╭─ SOURCE PASSAGE
I wish i could be more carefree on the weekends...strolling to healthy exercise classes, etc. The kind of person I want to be is very healthy and fit and most of all, happy. I do realize that being worried about my finances, working a lot, not always feeling understood or accepted, does stress me out a bit and make me not the most cheerful person. I wish I were a bit more bubbly in a lot of regards.

I am taking the steps now to live the life that I really want. Perhaps when I am in a better space health and finance wise, I will be more content and thus, be more open to meeting another person. I feel like I just have to keep going, and be patient, and being patient is a bit hard for me (probably why I am in this situation, no?).

I sometimes get mad at myself and others because of 1) bad financial decisions I have made, 2) working very hard, but seeing others have things much easier for far less work, and 3) honestly, having a lot of heavy responsibility when I was young that I do not regret, but sort of impacted some of my dreams. I feel a bit like I have always had to be a bit more responsible, and for a good while, I was so much better with saving money. I just feel like all of the stress comes out in my body and my level of happiness.
╰─
● **TASK DETAILS**
Please retype the reflection on stress, money and happiness above, word for word and in full.
╭─ GIVEN INFORMATION
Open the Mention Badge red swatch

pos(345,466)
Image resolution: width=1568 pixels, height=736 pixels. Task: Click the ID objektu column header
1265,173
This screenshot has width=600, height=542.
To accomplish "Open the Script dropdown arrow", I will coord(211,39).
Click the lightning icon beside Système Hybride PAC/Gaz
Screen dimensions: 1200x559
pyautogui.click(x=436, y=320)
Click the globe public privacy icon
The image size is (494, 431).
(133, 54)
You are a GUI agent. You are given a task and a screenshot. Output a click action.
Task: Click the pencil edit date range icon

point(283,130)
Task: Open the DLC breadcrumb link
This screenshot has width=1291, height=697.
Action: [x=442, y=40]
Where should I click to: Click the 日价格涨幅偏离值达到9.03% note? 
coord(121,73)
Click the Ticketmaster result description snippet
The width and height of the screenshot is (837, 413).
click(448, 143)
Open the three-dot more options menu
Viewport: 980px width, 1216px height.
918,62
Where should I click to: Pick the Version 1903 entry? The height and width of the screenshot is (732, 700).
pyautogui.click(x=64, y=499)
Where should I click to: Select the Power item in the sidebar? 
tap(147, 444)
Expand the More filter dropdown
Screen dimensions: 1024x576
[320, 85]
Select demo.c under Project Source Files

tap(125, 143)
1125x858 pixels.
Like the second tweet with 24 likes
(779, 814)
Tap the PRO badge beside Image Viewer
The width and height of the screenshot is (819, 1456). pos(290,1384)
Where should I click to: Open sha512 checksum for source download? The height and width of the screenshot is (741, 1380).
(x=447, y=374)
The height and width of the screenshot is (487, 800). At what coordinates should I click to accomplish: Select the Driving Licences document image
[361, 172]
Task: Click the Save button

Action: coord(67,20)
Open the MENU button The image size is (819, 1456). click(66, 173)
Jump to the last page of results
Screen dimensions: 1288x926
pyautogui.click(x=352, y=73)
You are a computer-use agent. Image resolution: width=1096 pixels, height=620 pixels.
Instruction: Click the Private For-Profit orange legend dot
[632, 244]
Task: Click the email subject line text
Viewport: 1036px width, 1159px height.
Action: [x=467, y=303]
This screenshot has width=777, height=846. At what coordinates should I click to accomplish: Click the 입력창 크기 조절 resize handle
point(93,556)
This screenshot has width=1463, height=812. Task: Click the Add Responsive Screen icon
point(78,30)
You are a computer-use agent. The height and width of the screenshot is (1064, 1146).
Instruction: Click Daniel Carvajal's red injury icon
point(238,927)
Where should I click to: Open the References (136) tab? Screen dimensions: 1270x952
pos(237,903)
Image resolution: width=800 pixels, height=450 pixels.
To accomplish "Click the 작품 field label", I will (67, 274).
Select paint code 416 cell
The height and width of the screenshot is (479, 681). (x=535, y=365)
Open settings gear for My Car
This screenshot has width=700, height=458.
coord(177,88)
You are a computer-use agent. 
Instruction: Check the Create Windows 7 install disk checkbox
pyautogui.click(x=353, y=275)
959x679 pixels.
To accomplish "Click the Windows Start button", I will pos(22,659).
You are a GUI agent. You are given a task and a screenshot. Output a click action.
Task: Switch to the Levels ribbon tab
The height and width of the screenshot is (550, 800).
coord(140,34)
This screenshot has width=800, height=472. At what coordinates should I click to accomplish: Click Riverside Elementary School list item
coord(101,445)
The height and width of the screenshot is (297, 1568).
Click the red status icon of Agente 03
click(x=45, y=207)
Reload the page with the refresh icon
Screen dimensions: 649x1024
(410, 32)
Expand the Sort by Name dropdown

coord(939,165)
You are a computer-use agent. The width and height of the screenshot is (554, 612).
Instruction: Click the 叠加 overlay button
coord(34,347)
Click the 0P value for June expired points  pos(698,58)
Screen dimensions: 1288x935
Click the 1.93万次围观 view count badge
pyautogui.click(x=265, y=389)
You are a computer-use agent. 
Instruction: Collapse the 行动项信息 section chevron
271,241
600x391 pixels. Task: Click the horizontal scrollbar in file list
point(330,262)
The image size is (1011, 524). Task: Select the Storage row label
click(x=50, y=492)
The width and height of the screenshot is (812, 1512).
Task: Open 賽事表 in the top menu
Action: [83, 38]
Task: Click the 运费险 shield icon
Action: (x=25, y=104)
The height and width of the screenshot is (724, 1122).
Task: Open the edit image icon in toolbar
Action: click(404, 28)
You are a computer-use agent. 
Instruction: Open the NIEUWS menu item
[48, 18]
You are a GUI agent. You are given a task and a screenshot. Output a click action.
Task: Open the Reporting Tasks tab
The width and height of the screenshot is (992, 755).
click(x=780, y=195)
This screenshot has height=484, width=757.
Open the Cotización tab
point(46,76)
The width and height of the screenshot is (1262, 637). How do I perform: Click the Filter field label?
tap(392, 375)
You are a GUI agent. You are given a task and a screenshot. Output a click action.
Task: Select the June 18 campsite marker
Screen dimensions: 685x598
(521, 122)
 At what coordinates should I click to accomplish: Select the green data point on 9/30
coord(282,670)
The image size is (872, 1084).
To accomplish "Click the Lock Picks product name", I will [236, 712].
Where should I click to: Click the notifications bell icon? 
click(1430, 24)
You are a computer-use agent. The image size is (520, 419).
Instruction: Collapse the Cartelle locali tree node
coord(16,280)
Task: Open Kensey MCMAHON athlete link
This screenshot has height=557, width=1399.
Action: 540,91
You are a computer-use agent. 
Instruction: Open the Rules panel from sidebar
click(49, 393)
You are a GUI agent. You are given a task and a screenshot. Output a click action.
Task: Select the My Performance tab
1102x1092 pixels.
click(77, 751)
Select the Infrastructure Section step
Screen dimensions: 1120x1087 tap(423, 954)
╰─
● **PROBLEM SOLUTION**
I wish i could be more carefree on the weekends...strolling to healthy exercise classes, etc. The kind of person I want to be is very healthy and fit and most of all, happy. I do realize that being worried about my finances, working a lot, not always feeling understood or accepted, does stress me out a bit and make me not the most cheerful person. I wish I were a bit more bubbly in a lot of regards.

I am taking the steps now to live the life that I really want. Perhaps when I am in a better space health and finance wise, I will be more content and thus, be more open to meeting another person. I feel like I just have to keep going, and be patient, and being patient is a bit hard for me (probably why I am in this situation, no?).

I sometimes get mad at myself and others because of 1) bad financial decisions I have made, 2) working very hard, but seeing others have things much easier for far less work, and 3) honestly, having a lot of heavy responsibility when I was young that I do not regret, but sort of impacted some of my dreams. I feel a bit like I have always had to be a bit more responsible, and for a good while, I was so much better with saving money. I just feel like all of the stress comes out in my body and my level of happiness.